Data:
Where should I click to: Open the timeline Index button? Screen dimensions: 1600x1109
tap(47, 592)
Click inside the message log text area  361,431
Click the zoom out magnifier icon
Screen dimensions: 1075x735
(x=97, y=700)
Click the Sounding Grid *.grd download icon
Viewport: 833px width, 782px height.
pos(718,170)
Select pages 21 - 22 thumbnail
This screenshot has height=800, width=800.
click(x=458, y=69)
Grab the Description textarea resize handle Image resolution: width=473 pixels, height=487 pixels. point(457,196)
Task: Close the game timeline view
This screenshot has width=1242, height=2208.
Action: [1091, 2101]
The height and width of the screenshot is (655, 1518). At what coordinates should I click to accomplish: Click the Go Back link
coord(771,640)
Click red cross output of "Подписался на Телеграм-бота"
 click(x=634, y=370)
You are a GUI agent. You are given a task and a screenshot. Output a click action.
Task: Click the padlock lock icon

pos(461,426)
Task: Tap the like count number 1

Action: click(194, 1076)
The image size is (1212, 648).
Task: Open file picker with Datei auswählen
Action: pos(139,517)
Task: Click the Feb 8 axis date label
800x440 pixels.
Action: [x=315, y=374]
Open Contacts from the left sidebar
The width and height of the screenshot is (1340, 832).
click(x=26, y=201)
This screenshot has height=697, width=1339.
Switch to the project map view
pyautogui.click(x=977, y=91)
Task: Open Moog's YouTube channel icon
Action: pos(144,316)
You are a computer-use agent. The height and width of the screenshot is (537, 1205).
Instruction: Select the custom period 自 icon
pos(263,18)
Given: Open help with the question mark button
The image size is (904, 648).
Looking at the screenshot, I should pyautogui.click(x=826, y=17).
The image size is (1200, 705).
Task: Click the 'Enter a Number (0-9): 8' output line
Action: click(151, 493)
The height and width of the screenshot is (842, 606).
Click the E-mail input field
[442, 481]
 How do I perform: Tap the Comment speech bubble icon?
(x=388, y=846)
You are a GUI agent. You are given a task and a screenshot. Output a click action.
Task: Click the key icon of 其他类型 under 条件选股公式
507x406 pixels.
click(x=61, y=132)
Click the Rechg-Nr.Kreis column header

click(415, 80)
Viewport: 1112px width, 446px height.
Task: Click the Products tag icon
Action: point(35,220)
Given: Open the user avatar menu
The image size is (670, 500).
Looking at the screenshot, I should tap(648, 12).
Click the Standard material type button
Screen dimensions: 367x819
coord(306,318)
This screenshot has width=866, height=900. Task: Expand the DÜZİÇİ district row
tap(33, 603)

The problem: Copy out each entry above with no deviation.

Exercise response:
Where should I click to: Open the timeline Index button? Screen dimensions: 1600x1109
tap(47, 592)
Click inside the message log text area  361,431
Click the zoom out magnifier icon
Screen dimensions: 1075x735
(x=97, y=700)
Click the Sounding Grid *.grd download icon
Viewport: 833px width, 782px height.
pos(718,170)
Select pages 21 - 22 thumbnail
This screenshot has height=800, width=800.
click(x=458, y=69)
Grab the Description textarea resize handle Image resolution: width=473 pixels, height=487 pixels. point(457,196)
Task: Close the game timeline view
This screenshot has width=1242, height=2208.
Action: [1091, 2101]
The height and width of the screenshot is (655, 1518). At what coordinates should I click to accomplish: Click the Go Back link
coord(771,640)
Click red cross output of "Подписался на Телеграм-бота"
 click(x=634, y=370)
You are a GUI agent. You are given a task and a screenshot. Output a click action.
Task: Click the padlock lock icon

pos(461,426)
Task: Tap the like count number 1

Action: click(194, 1076)
The image size is (1212, 648).
Task: Open file picker with Datei auswählen
Action: pos(139,517)
Task: Click the Feb 8 axis date label
800x440 pixels.
Action: [x=315, y=374]
Open Contacts from the left sidebar
The width and height of the screenshot is (1340, 832).
click(x=26, y=201)
This screenshot has height=697, width=1339.
Switch to the project map view
pyautogui.click(x=977, y=91)
Task: Open Moog's YouTube channel icon
Action: pos(144,316)
You are a computer-use agent. The height and width of the screenshot is (537, 1205).
Instruction: Select the custom period 自 icon
pos(263,18)
Given: Open help with the question mark button
The image size is (904, 648).
Looking at the screenshot, I should pyautogui.click(x=826, y=17).
The image size is (1200, 705).
Task: Click the 'Enter a Number (0-9): 8' output line
Action: click(151, 493)
The height and width of the screenshot is (842, 606).
Click the E-mail input field
[442, 481]
 How do I perform: Tap the Comment speech bubble icon?
(x=388, y=846)
You are a GUI agent. You are given a task and a screenshot. Output a click action.
Task: Click the key icon of 其他类型 under 条件选股公式
507x406 pixels.
click(x=61, y=132)
Click the Rechg-Nr.Kreis column header

click(415, 80)
Viewport: 1112px width, 446px height.
Task: Click the Products tag icon
Action: point(35,220)
Given: Open the user avatar menu
The image size is (670, 500).
Looking at the screenshot, I should tap(648, 12).
Click the Standard material type button
Screen dimensions: 367x819
coord(306,318)
This screenshot has width=866, height=900. Task: Expand the DÜZİÇİ district row
tap(33, 603)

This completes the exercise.